Brian Pendleton, 38, Of Chesapeake

Brian Pendleton, 38, of Chesapeake

Brian Pendleton, 38, of Chesapeake

Pendleton made sure to be on time. Although his shift as janitor began at 10:30 p.m., he was in the break room when the shooting began shortly after 10 p.m., according to his mother, Michelle Johnson.

“He would always get to work early to get to work on time,” she said. He liked his coworkers.

Pendleton had recently celebrated his 10th anniversary working at the store.

His mother said she didn’t have any problems at work except with a supervisor, Andre Bing, who was identified as the gunman.

“He just didn’t like my son,” Johnson said. “He was telling me that he (Bing) would give him a hard time.”

Pendleton was born with a congenital brain disorder and grew up in Chesapeake, his mother said.

“He called me yesterday before he went to work,” Johnson said. I always tell him to call me when he gets off work.

As he was getting ready for bed, Johnson received a call from a family friend that there was a shooting at Walmart.

‘Brian was a carefree guy. Brian loved family. Brian loved friends. He loved to tell jokes,’ his mother said. We are going to miss it.

Randy Blevins, 70, Of Chesapeake

Randy Blevins, 70, of Chesapeake

Randy Blevins, 70, of Chesapeake

Blevins started working for Walmart in the early 1990s after the nickel store he owned with his wife, Teresa, went under, his stepdaughter Cassandra Yeatts said.

When Walmart came to town, it put their business out of business,” Yeatts said. “My mom contacted the manager at Walmart on Sam’s Drive and said, ‘Hey, you put us out of business and my husband needs a job.'”

Blevins interviewed and was hired on the spot as a night warehouseman, a job that included unloading trucks, Yeatts said.

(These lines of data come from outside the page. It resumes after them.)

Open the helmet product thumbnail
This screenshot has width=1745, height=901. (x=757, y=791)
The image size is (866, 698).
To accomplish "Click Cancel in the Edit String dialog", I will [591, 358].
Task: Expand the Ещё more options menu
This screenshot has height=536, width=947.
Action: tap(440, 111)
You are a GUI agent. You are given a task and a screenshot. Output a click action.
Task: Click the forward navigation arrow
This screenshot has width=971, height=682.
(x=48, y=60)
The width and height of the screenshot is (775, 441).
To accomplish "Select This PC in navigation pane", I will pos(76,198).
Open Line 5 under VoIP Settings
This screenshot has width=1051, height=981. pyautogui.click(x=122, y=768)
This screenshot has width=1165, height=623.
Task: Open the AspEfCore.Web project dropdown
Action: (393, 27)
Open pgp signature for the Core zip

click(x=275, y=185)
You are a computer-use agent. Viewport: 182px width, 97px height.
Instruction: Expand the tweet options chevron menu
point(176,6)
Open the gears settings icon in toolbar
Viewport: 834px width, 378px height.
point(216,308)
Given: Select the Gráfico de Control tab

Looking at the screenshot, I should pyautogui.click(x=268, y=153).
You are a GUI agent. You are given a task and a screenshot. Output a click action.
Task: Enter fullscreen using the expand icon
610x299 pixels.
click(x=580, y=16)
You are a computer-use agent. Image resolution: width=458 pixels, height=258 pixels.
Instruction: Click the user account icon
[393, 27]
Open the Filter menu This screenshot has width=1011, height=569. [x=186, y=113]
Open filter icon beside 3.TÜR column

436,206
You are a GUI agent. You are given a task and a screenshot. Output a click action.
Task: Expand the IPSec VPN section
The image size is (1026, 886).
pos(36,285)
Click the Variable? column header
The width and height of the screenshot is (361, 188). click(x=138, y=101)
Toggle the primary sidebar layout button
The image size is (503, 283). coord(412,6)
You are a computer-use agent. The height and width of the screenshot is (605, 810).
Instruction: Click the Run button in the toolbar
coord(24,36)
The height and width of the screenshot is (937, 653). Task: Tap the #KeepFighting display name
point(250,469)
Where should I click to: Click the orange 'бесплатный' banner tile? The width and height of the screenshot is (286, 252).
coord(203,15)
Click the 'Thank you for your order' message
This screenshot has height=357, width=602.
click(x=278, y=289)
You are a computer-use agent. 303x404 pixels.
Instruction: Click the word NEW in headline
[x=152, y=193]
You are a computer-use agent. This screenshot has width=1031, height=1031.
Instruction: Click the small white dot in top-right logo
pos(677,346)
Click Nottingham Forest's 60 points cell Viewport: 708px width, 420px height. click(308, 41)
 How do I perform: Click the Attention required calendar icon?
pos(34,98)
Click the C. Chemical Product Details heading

He liked third shift because he had the days to himself. He attended Norfolk Admirals hockey games and watched Washington Commanders football and professional wrestling games on television.

Blevins also took snapshots of people and places in the nearby Isle of Wight county, according to a 1996 story in the Isle of Wight Citizen. The photos were put on postcards and sold at a different five cents that his brother was driving.

Blevins never missed a day of work, her stepdaughter said.

“He never had any complaints about anyone he worked with, and he enjoyed going to work,” Yeatts said.

Blevins leaves behind three stepdaughters. And although he and his wife Teresa Blevins divorced, they remained best friends, Yeatts said.

“Thanksgiving and Christmas were her favorite holidays,” she said.

Tyneka Johnson, 22, Of Portsmouth

Tyneka Johnson, 22, of Portsmouth

Tyneka Johnson, 22, of Portsmouth

Theodore Johnson, 41, told The New York Times that his cousin lived with her mother.

“She was young and she wanted to make her own money,” he said.

When Johnson attended Western Branch High School, Casheba Cannon tutored the student with dreams of college and a supportive family, Cannon told The Washington Post.

“Education was at the forefront. His family did everything they had to to make sure he got help,” Cannon said.

Johnson was willing to work to better herself, but she was also cheerful, helping younger students and “getting along” with everyone she encountered at Cannon Blessed Tutoring Services, she said. Johnson had a sense of style and a love of music and dance.

“She was that kid. When she came to tutoring, she was very well organized,” Cannon said. “Tyneka was a light in a dark room.”

A makeshift memorial to Johnson was placed in a grassy area outside Walmart, bearing the words “Our hearts go out to you” and a basket of flowers.

The souvenir included a group of blue, white and gold balloons tied to a tree, along with a yellow line of police tape.

Lawrence Gamble, 43, Of Chesapeake

Lawrence Gamble, 43, of Chesapeake

Lawrence Gamble, 43, of Chesapeake

Gamble was a night shift janitor who had worked at Walmart for 15 years, The Washington Post reported.

His parents, Linda and Alonzo Gamble, said that he loved spending time with their two children.

“He just kept quiet and did his job,” Linda Gamble said. “He was the quiet one in the family.”

His mother said Gamble liked to go to her 19-year-old son’s football games and cheer on the Washington Commanders NFL team.

He posted on Facebook that he’s having trouble saying goodbye.

“I miss my baby right now, life is not the same without my son,” she wrote.